═════ TEXT SEGMENT ═════

Release Notes

07 August 2015 - Apache Mahout 0.11.0 released

Mahout 0.11.0 includes all new features and bugfixes released in Mahout versions 0.10.1 and 0.10.2 along with support for Spark 1.3+.

Highlights include:

  • Spark 1.3 support
  • Fixes for a major memory usage bug in co-occurrence analysis used by the driver spark-itemsimilarity. This will now require far less memory in the executor.
  • Some minor fixes to Mahout-Samsara QR Decomposition and matrix ops.
  • All of the Mahout Samsara fixes from 0.10.2 Release

06 August 2015 - Apache Mahout 0.10.2 released

Highlights include:

  • In-core transpose view rewrites. Modifiable transpose views eg. (for (col <- a.t) col := 5).
  • Performance and parallelization improvements for AB', A'B, A'A spark physical operators.
  • Optional structural "flavor" abstraction for in-core matrices. In-core matrices can now be tagged as e.g. sparse or dense.
  • %*% optimization based on matrix flavors.
  • In-core ::= sparse assignment functions.
  • Assign := optimization (do proper traversal based on matrix flavors, similarly to %*%).
  • Adding in-place elementwise functional assignment (e.g. mxA := exp , mxA ::= exp ).
  • Distributed and in-core version of simple elementwise analogues of scala.math._. for example, for log(x) the convention is dlog(drm), mlog(mx), vlog(vec). Unfortunately we cannot overload these functions over what is done in scala.math, i.e. scala would not allow log(mx) or log(drm) and log(Double) at the same time, mainly because they are being defined in different packages.
  • Distributed and in-core first and second moment routines. R analogs: mean(), colMeans(), rowMeans(), variance(), sd(). By convention, distributed versions are prepended by (d) letter: colMeanVars() colMeanStdevs() dcolMeanVars() dcolMeanStdevs().
  • Distance and squared distance matrix routines. R analog: dist(). Provide both squared and non-squared Euclidean distance matrices. By convention, distributed versions are prepended by (d) letter: dist(x), sqDist(x), dsqDist(x). Also a variation for pair-wise distance matrix of two different inputs x and y: sqDist(x,y), dsqDist(x,y).
  • DRM row sampling api.
  • Distributed performance bug fixes. This relates mostly to (a) matrix multiplication deficiencies, and (b) handling parallelism.
  • Distributed engine neutral allreduceBlock() operator api for Spark and H2O.

═════

### SET PROBLEM 1:
Translate this sentence from the Mahout release notes into German: "Mahout 0.11.0 includes all new features and bugfixes released in Mahout versions 0.10.1 and 0.10.2 along with support for Spark 1.3+."

═════ RECORDS PROVIDED ═════

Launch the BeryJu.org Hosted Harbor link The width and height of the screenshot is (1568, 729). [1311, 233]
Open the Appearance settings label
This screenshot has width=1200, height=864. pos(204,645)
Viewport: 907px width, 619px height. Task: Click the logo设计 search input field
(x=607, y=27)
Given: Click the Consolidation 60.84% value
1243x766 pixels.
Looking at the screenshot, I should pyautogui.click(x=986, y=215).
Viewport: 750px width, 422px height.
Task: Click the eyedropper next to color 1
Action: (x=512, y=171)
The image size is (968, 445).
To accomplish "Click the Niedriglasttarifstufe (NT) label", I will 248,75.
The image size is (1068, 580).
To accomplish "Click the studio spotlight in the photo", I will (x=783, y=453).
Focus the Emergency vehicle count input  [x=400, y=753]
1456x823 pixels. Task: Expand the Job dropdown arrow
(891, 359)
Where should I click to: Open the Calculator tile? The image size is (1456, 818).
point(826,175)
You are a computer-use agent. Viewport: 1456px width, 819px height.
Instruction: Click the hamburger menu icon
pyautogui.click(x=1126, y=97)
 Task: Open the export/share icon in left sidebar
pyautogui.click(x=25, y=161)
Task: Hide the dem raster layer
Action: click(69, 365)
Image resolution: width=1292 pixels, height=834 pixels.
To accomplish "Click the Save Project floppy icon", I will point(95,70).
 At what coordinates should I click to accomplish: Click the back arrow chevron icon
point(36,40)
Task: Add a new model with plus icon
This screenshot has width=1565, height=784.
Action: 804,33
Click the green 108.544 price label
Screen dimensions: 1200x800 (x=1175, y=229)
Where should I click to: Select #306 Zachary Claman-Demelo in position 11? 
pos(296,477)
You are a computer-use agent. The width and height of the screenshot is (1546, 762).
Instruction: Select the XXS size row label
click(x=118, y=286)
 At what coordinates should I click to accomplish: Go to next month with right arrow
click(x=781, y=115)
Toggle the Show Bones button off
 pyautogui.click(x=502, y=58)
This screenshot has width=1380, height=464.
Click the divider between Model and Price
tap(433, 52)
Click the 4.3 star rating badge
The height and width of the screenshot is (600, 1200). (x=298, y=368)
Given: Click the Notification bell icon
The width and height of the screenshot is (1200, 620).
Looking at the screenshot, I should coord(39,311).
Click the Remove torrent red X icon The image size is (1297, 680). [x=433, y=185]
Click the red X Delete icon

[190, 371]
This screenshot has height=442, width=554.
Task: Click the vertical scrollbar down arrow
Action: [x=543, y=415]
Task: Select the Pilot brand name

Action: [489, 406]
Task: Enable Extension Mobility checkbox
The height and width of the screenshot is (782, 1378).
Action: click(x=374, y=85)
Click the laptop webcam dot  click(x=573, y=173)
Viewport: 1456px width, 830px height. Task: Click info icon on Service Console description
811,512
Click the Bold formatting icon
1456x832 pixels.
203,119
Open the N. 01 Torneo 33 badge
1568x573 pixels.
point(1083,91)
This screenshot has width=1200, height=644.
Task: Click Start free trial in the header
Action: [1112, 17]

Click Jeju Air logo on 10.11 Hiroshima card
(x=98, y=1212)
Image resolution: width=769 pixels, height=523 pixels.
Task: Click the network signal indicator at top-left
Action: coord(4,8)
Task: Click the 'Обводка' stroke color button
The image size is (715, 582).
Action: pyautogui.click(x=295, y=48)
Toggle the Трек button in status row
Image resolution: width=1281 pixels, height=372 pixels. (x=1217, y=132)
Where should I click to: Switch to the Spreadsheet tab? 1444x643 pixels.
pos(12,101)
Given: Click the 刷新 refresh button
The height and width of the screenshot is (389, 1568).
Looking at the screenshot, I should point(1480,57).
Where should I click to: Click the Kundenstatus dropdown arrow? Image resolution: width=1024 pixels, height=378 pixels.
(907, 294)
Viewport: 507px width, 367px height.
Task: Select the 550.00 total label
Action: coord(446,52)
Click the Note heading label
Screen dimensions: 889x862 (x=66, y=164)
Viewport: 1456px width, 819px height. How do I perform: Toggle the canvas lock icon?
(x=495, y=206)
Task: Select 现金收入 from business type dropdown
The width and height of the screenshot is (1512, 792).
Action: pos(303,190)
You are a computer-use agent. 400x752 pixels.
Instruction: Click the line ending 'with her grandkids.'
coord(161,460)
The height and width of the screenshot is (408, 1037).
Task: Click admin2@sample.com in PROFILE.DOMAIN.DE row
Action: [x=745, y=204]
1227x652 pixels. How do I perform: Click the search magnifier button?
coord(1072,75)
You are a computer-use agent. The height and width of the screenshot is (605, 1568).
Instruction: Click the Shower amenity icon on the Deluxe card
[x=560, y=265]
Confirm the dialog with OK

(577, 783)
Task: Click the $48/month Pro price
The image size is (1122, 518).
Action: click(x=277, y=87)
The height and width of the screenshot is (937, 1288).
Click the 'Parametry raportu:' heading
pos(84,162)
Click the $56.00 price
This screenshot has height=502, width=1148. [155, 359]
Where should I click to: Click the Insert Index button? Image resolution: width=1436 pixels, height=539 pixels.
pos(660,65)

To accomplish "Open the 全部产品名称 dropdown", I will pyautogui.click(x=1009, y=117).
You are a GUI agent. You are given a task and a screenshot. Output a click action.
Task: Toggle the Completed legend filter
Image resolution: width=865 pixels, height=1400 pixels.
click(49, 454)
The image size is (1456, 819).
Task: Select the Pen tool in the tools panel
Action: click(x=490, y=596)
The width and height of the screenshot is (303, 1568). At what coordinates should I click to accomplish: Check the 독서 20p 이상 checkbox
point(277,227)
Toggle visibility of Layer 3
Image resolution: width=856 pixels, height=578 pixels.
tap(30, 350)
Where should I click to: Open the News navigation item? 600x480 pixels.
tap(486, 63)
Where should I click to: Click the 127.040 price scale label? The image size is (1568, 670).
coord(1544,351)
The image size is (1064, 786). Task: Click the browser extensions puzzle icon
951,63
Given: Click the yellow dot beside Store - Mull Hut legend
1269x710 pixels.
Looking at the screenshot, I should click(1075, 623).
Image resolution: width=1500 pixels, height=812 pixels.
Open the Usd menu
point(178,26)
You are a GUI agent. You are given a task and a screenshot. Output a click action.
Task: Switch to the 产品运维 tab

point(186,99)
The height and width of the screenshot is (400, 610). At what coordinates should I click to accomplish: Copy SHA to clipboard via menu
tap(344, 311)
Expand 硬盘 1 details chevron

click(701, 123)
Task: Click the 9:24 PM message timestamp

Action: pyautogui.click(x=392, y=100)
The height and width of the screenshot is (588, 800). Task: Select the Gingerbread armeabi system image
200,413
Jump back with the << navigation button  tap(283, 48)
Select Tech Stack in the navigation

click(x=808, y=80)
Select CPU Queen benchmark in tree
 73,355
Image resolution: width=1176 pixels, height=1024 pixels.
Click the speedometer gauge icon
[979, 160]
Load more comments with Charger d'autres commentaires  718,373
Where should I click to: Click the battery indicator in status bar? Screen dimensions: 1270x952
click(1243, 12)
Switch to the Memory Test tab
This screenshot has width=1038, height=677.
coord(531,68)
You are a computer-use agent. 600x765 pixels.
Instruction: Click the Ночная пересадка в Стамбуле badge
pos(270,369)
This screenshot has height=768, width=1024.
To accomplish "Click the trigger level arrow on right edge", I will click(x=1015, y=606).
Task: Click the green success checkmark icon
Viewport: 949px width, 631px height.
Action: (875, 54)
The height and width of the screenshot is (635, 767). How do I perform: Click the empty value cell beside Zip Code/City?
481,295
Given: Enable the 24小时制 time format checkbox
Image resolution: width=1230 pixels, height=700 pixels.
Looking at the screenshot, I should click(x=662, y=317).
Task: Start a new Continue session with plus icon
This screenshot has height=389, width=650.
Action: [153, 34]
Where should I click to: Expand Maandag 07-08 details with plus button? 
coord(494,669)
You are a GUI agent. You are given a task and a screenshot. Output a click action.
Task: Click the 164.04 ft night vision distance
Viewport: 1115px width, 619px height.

═════

### SET PROBLEM 2:
Reproduce, unchanged, the part of the listing that opens with its first line and closes with the line containing "The height and width of the screenshot is (600, 1200).", with both ends included.

### CORRECT ANSWER 1:
Mahout 0.11.0 enthält alle neuen Funktionen und Fehlerbehebungen, die in den Mahout-Versionen 0.10.1 und 0.10.2 veröffentlicht wurden, sowie Unterstützung für Spark 1.3+.

### CORRECT ANSWER 2:
Launch the BeryJu.org Hosted Harbor link The width and height of the screenshot is (1568, 729). [1311, 233]
Open the Appearance settings label
This screenshot has width=1200, height=864. pos(204,645)
Viewport: 907px width, 619px height. Task: Click the logo设计 search input field
(x=607, y=27)
Given: Click the Consolidation 60.84% value
1243x766 pixels.
Looking at the screenshot, I should pyautogui.click(x=986, y=215).
Viewport: 750px width, 422px height.
Task: Click the eyedropper next to color 1
Action: (x=512, y=171)
The image size is (968, 445).
To accomplish "Click the Niedriglasttarifstufe (NT) label", I will 248,75.
The image size is (1068, 580).
To accomplish "Click the studio spotlight in the photo", I will (x=783, y=453).
Focus the Emergency vehicle count input  [x=400, y=753]
1456x823 pixels. Task: Expand the Job dropdown arrow
(891, 359)
Where should I click to: Open the Calculator tile? The image size is (1456, 818).
point(826,175)
You are a computer-use agent. Viewport: 1456px width, 819px height.
Instruction: Click the hamburger menu icon
pyautogui.click(x=1126, y=97)
 Task: Open the export/share icon in left sidebar
pyautogui.click(x=25, y=161)
Task: Hide the dem raster layer
Action: click(69, 365)
Image resolution: width=1292 pixels, height=834 pixels.
To accomplish "Click the Save Project floppy icon", I will point(95,70).
 At what coordinates should I click to accomplish: Click the back arrow chevron icon
point(36,40)
Task: Add a new model with plus icon
This screenshot has width=1565, height=784.
Action: 804,33
Click the green 108.544 price label
Screen dimensions: 1200x800 (x=1175, y=229)
Where should I click to: Select #306 Zachary Claman-Demelo in position 11? 
pos(296,477)
You are a computer-use agent. The width and height of the screenshot is (1546, 762).
Instruction: Select the XXS size row label
click(x=118, y=286)
 At what coordinates should I click to accomplish: Go to next month with right arrow
click(x=781, y=115)
Toggle the Show Bones button off
 pyautogui.click(x=502, y=58)
This screenshot has width=1380, height=464.
Click the divider between Model and Price
tap(433, 52)
Click the 4.3 star rating badge
The height and width of the screenshot is (600, 1200). (x=298, y=368)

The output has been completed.